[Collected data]
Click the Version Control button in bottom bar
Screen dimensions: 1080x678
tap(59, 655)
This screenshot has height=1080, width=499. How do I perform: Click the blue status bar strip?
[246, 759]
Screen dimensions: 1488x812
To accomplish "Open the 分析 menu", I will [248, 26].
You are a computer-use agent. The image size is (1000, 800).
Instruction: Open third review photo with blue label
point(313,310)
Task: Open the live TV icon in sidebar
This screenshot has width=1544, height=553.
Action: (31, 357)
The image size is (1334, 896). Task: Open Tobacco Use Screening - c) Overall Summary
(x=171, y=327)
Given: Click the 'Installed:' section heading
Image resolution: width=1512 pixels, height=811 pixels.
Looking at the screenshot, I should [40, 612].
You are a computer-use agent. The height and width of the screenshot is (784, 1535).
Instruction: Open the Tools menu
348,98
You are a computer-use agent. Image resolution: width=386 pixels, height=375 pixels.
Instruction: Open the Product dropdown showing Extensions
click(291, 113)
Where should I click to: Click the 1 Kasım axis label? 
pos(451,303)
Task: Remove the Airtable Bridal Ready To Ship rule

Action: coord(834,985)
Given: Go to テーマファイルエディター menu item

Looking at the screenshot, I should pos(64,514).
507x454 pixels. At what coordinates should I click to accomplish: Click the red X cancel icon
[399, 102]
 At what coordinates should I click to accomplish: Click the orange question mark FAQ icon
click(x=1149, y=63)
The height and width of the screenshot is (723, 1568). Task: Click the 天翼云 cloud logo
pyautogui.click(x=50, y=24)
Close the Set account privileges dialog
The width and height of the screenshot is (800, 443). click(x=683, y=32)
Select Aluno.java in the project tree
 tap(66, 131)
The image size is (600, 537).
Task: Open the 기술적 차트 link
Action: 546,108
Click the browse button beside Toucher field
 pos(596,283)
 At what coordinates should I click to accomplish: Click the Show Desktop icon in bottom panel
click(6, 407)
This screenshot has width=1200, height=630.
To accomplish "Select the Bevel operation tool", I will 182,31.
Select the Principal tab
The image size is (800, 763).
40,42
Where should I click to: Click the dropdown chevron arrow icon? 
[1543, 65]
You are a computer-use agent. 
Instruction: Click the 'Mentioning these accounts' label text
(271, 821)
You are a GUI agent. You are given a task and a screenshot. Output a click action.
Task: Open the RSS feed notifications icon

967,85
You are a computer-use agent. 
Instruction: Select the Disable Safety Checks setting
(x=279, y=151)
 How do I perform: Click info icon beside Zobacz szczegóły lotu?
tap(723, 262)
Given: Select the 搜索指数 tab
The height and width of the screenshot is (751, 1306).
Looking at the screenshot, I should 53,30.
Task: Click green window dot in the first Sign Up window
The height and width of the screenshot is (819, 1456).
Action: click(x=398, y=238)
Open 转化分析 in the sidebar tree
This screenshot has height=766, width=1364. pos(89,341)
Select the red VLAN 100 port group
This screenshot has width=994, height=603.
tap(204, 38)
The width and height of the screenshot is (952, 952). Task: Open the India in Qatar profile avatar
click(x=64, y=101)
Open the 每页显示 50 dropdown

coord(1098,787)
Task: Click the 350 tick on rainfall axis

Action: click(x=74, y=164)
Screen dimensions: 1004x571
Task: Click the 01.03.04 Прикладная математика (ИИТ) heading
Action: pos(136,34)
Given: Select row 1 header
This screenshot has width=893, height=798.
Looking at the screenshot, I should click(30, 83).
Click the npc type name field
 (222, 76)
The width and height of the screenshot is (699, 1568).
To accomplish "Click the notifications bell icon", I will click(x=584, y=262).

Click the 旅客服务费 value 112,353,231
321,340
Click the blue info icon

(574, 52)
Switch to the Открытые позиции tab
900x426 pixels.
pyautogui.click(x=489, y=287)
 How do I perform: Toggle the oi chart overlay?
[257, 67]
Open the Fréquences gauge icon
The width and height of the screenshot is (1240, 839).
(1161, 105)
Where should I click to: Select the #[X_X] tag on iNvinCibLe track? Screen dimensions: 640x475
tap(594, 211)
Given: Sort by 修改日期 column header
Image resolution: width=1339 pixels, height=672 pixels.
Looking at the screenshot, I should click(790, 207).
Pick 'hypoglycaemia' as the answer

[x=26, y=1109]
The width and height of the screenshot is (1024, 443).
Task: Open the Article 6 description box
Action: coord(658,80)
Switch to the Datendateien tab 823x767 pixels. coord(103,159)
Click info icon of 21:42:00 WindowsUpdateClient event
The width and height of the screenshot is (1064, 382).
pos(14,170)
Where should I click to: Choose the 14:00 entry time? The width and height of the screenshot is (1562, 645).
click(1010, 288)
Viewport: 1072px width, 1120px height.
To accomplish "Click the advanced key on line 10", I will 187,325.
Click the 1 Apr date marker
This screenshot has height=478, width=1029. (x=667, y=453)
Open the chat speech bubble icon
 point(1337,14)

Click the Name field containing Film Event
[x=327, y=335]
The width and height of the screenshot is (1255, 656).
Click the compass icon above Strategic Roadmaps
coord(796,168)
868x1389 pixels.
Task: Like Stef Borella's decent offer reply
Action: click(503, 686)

## WHAT TO DO
Transcribe every record verbatim.

## EXPECTED ANSWER
Click the Version Control button in bottom bar
Screen dimensions: 1080x678
tap(59, 655)
This screenshot has height=1080, width=499. How do I perform: Click the blue status bar strip?
[246, 759]
Screen dimensions: 1488x812
To accomplish "Open the 分析 menu", I will [248, 26].
You are a computer-use agent. The image size is (1000, 800).
Instruction: Open third review photo with blue label
point(313,310)
Task: Open the live TV icon in sidebar
This screenshot has width=1544, height=553.
Action: (31, 357)
The image size is (1334, 896). Task: Open Tobacco Use Screening - c) Overall Summary
(x=171, y=327)
Given: Click the 'Installed:' section heading
Image resolution: width=1512 pixels, height=811 pixels.
Looking at the screenshot, I should [40, 612].
You are a computer-use agent. The height and width of the screenshot is (784, 1535).
Instruction: Open the Tools menu
348,98
You are a computer-use agent. Image resolution: width=386 pixels, height=375 pixels.
Instruction: Open the Product dropdown showing Extensions
click(291, 113)
Where should I click to: Click the 1 Kasım axis label? 
pos(451,303)
Task: Remove the Airtable Bridal Ready To Ship rule

Action: coord(834,985)
Given: Go to テーマファイルエディター menu item

Looking at the screenshot, I should pos(64,514).
507x454 pixels. At what coordinates should I click to accomplish: Click the red X cancel icon
[399, 102]
 At what coordinates should I click to accomplish: Click the orange question mark FAQ icon
click(x=1149, y=63)
The height and width of the screenshot is (723, 1568). Task: Click the 天翼云 cloud logo
pyautogui.click(x=50, y=24)
Close the Set account privileges dialog
The width and height of the screenshot is (800, 443). click(x=683, y=32)
Select Aluno.java in the project tree
 tap(66, 131)
The image size is (600, 537).
Task: Open the 기술적 차트 link
Action: 546,108
Click the browse button beside Toucher field
 pos(596,283)
 At what coordinates should I click to accomplish: Click the Show Desktop icon in bottom panel
click(6, 407)
This screenshot has width=1200, height=630.
To accomplish "Select the Bevel operation tool", I will 182,31.
Select the Principal tab
The image size is (800, 763).
40,42
Where should I click to: Click the dropdown chevron arrow icon? 
[1543, 65]
You are a computer-use agent. 
Instruction: Click the 'Mentioning these accounts' label text
(271, 821)
You are a GUI agent. You are given a task and a screenshot. Output a click action.
Task: Open the RSS feed notifications icon

967,85
You are a computer-use agent. 
Instruction: Select the Disable Safety Checks setting
(x=279, y=151)
 How do I perform: Click info icon beside Zobacz szczegóły lotu?
tap(723, 262)
Given: Select the 搜索指数 tab
The height and width of the screenshot is (751, 1306).
Looking at the screenshot, I should 53,30.
Task: Click green window dot in the first Sign Up window
The height and width of the screenshot is (819, 1456).
Action: click(x=398, y=238)
Open 转化分析 in the sidebar tree
This screenshot has height=766, width=1364. pos(89,341)
Select the red VLAN 100 port group
This screenshot has width=994, height=603.
tap(204, 38)
The width and height of the screenshot is (952, 952). Task: Open the India in Qatar profile avatar
click(x=64, y=101)
Open the 每页显示 50 dropdown

coord(1098,787)
Task: Click the 350 tick on rainfall axis

Action: click(x=74, y=164)
Screen dimensions: 1004x571
Task: Click the 01.03.04 Прикладная математика (ИИТ) heading
Action: pos(136,34)
Given: Select row 1 header
This screenshot has width=893, height=798.
Looking at the screenshot, I should click(30, 83).
Click the npc type name field
 (222, 76)
The width and height of the screenshot is (699, 1568).
To accomplish "Click the notifications bell icon", I will click(x=584, y=262).

Click the 旅客服务费 value 112,353,231
321,340
Click the blue info icon

(574, 52)
Switch to the Открытые позиции tab
900x426 pixels.
pyautogui.click(x=489, y=287)
 How do I perform: Toggle the oi chart overlay?
[257, 67]
Open the Fréquences gauge icon
The width and height of the screenshot is (1240, 839).
(1161, 105)
Where should I click to: Select the #[X_X] tag on iNvinCibLe track? Screen dimensions: 640x475
tap(594, 211)
Given: Sort by 修改日期 column header
Image resolution: width=1339 pixels, height=672 pixels.
Looking at the screenshot, I should click(790, 207).
Pick 'hypoglycaemia' as the answer

[x=26, y=1109]
The width and height of the screenshot is (1024, 443).
Task: Open the Article 6 description box
Action: coord(658,80)
Switch to the Datendateien tab 823x767 pixels. coord(103,159)
Click info icon of 21:42:00 WindowsUpdateClient event
The width and height of the screenshot is (1064, 382).
pos(14,170)
Where should I click to: Choose the 14:00 entry time? The width and height of the screenshot is (1562, 645).
click(1010, 288)
Viewport: 1072px width, 1120px height.
To accomplish "Click the advanced key on line 10", I will 187,325.
Click the 1 Apr date marker
This screenshot has height=478, width=1029. (x=667, y=453)
Open the chat speech bubble icon
 point(1337,14)

Click the Name field containing Film Event
[x=327, y=335]
The width and height of the screenshot is (1255, 656).
Click the compass icon above Strategic Roadmaps
coord(796,168)
868x1389 pixels.
Task: Like Stef Borella's decent offer reply
Action: click(503, 686)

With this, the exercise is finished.